Menace actors are exploiting a novel assault method within the wild that leverages specifically crafted administration saved console (MSC) information to achieve full code execution utilizing Microsoft Administration Console (MMC) and evade safety defenses.
Elastic Safety Labs has codenamed the strategy GrimResource after figuring out an artifact (“sccm-updater.msc“) that was uploaded to the VirusTotal malware scanning platform on June 6, 2024.
“When a maliciously crafted console file is imported, a vulnerability in one of many MMC libraries can result in operating adversary code, together with malware,” the corporate mentioned in a press release shared with The Hacker Information.
“Attackers can mix this system with DotNetToJScript to achieve arbitrary code execution, which might result in unauthorized entry, system takeover and extra.”
The usage of unusual file sorts as a malware distribution vector is seen in its place try by adversaries to get round safety guardrails erected by Microsoft in recent times, together with disabling macros by default in Workplace information downloaded from the web.
Final month, South Korean cybersecurity agency Genians detailed using a malicious MSC file by the North Korea-linked Kimsuky hacking group to ship malware.
GrimResource, then again, exploits a cross-site scripting (XSS) flaw current within the apds.dll library to execute arbitrary JavaScript code within the context of MMC. The XSS flaw was initially reported to Microsoft and Adobe in late 2018, though it stays unpatched thus far.
That is achieved by including a reference to the weak APDS useful resource within the StringTable part of a malicious MSC file, which, when opened utilizing MMC, triggers the execution of JavaScript code.
The method not solely bypasses ActiveX warnings, it may be mixed with DotNetToJScript to achieve arbitrary code execution. The analyzed pattern makes use of this strategy to launch a .NET loader element dubbed PASTALOADER that in the end paves the best way for Cobalt Strike.

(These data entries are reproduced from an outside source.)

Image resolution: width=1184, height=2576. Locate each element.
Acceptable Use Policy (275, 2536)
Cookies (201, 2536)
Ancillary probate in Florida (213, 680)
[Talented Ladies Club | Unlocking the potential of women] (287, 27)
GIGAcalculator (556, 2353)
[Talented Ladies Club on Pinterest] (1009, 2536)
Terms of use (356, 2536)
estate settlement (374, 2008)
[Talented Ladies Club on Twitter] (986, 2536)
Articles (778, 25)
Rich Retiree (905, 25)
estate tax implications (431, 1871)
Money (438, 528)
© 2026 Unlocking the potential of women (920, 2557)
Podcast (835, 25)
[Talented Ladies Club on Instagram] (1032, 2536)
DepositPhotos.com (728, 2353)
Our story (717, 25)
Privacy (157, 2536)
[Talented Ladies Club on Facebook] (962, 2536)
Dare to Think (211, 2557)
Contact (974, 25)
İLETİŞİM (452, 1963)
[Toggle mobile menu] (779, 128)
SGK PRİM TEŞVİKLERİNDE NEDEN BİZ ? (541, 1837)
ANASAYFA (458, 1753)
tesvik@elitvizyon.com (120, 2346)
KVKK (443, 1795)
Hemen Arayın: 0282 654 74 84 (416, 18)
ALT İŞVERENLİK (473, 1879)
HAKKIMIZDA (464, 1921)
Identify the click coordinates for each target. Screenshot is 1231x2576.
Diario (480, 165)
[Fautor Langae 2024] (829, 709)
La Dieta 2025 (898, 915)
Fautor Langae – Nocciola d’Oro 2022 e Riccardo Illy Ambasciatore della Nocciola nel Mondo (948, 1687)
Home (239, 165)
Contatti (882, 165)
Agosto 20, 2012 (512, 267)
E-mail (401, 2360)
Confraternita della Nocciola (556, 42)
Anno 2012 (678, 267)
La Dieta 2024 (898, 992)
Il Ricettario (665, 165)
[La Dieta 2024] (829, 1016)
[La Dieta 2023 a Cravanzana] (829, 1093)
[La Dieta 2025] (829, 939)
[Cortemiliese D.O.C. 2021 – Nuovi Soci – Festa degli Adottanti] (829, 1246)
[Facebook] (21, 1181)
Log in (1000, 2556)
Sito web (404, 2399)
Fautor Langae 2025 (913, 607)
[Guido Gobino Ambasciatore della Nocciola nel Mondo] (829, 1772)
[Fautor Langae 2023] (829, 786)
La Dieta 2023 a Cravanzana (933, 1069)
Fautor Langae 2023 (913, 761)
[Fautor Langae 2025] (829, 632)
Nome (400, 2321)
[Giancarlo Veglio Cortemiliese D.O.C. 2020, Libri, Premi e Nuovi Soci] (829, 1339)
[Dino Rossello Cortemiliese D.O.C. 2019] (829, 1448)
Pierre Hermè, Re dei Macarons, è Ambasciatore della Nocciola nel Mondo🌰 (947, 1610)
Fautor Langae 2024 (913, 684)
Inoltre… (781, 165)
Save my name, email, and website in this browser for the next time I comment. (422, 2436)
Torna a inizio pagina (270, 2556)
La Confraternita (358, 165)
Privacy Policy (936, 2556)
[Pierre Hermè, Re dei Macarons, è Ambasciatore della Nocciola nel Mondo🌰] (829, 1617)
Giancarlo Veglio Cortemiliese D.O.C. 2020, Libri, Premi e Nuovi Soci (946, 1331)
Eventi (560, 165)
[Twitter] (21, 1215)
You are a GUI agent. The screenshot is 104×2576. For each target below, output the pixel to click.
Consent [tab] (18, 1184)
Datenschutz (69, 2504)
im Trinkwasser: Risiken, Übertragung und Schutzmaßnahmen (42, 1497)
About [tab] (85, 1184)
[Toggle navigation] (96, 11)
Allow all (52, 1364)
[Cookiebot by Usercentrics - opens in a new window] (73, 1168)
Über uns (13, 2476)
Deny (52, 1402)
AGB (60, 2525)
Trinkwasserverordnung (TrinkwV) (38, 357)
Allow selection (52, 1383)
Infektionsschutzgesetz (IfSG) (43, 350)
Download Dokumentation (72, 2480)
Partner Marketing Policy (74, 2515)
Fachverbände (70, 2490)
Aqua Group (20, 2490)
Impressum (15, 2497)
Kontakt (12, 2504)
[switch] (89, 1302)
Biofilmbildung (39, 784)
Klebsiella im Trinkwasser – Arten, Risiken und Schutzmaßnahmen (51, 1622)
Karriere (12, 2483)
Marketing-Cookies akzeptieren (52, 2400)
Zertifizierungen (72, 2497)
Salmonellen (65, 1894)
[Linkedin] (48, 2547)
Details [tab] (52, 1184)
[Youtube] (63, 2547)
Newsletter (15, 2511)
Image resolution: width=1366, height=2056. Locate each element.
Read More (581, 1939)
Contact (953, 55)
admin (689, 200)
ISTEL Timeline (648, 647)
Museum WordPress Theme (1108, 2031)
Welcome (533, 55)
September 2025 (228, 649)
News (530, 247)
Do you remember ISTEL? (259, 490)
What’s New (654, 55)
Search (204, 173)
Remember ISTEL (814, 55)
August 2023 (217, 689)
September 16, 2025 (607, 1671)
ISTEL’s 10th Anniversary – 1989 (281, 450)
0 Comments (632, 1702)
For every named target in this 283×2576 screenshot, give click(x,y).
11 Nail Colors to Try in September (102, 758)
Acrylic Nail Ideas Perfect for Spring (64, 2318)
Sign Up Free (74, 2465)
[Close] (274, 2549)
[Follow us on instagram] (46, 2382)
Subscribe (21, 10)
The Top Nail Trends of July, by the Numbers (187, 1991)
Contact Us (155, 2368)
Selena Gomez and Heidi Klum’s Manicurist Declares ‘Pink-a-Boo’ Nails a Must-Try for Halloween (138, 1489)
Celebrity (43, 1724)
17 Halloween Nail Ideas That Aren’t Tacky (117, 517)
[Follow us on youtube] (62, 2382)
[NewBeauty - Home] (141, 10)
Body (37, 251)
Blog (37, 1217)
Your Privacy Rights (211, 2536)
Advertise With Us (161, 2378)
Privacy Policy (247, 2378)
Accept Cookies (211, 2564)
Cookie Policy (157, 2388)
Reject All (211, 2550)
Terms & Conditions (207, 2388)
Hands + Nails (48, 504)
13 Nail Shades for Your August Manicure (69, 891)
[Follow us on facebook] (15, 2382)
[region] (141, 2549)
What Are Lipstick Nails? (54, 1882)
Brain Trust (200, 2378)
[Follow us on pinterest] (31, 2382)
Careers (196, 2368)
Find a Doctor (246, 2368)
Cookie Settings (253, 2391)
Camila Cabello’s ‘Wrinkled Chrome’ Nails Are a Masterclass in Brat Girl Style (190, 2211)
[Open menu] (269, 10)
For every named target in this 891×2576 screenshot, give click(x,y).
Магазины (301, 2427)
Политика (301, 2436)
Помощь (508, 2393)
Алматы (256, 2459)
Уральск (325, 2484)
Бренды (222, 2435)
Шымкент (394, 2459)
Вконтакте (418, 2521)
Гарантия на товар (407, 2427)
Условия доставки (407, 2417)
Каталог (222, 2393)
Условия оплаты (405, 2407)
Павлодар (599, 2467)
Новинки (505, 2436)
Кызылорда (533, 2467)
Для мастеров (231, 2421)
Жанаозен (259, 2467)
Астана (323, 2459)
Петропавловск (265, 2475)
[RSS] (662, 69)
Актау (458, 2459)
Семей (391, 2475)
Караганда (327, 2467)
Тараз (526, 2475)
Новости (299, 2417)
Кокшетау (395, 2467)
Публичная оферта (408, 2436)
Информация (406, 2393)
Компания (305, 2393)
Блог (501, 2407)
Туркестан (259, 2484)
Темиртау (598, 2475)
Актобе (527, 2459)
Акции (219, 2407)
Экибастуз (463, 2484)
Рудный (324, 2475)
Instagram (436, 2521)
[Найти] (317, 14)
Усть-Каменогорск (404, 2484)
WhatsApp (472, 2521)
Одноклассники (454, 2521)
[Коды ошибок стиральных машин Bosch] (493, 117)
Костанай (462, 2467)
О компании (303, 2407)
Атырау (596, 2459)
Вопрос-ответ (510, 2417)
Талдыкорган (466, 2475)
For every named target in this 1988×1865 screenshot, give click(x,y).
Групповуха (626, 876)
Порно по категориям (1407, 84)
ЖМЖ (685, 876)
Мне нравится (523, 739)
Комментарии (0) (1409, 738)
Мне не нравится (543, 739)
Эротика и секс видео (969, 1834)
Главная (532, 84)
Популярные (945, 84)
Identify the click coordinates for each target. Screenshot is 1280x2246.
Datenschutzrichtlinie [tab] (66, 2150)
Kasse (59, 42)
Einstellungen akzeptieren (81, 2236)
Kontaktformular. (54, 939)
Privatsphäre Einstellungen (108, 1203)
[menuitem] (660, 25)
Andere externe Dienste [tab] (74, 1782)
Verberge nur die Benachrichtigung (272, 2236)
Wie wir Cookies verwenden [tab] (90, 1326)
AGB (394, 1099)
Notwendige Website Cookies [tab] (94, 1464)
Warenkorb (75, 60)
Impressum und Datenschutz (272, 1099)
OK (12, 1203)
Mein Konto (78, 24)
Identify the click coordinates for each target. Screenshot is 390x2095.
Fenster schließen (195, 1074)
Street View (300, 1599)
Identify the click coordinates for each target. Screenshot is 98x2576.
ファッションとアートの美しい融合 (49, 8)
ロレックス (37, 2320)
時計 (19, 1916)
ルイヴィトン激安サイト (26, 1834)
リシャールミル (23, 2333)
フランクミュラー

“After Microsoft disabled Workplace macros by default for internet-sourced paperwork, different an infection vectors like JavaScript, MSI information, LNK objects, and ISOs have surged in reputation,” safety researchers Joe Desimone and Samir Bousseaden mentioned.
“Nonetheless, these different methods are scrutinized by defenders and have a excessive probability of detection. Attackers have developed a brand new method to execute arbitrary code in Microsoft Administration Console utilizing crafted MSC information.”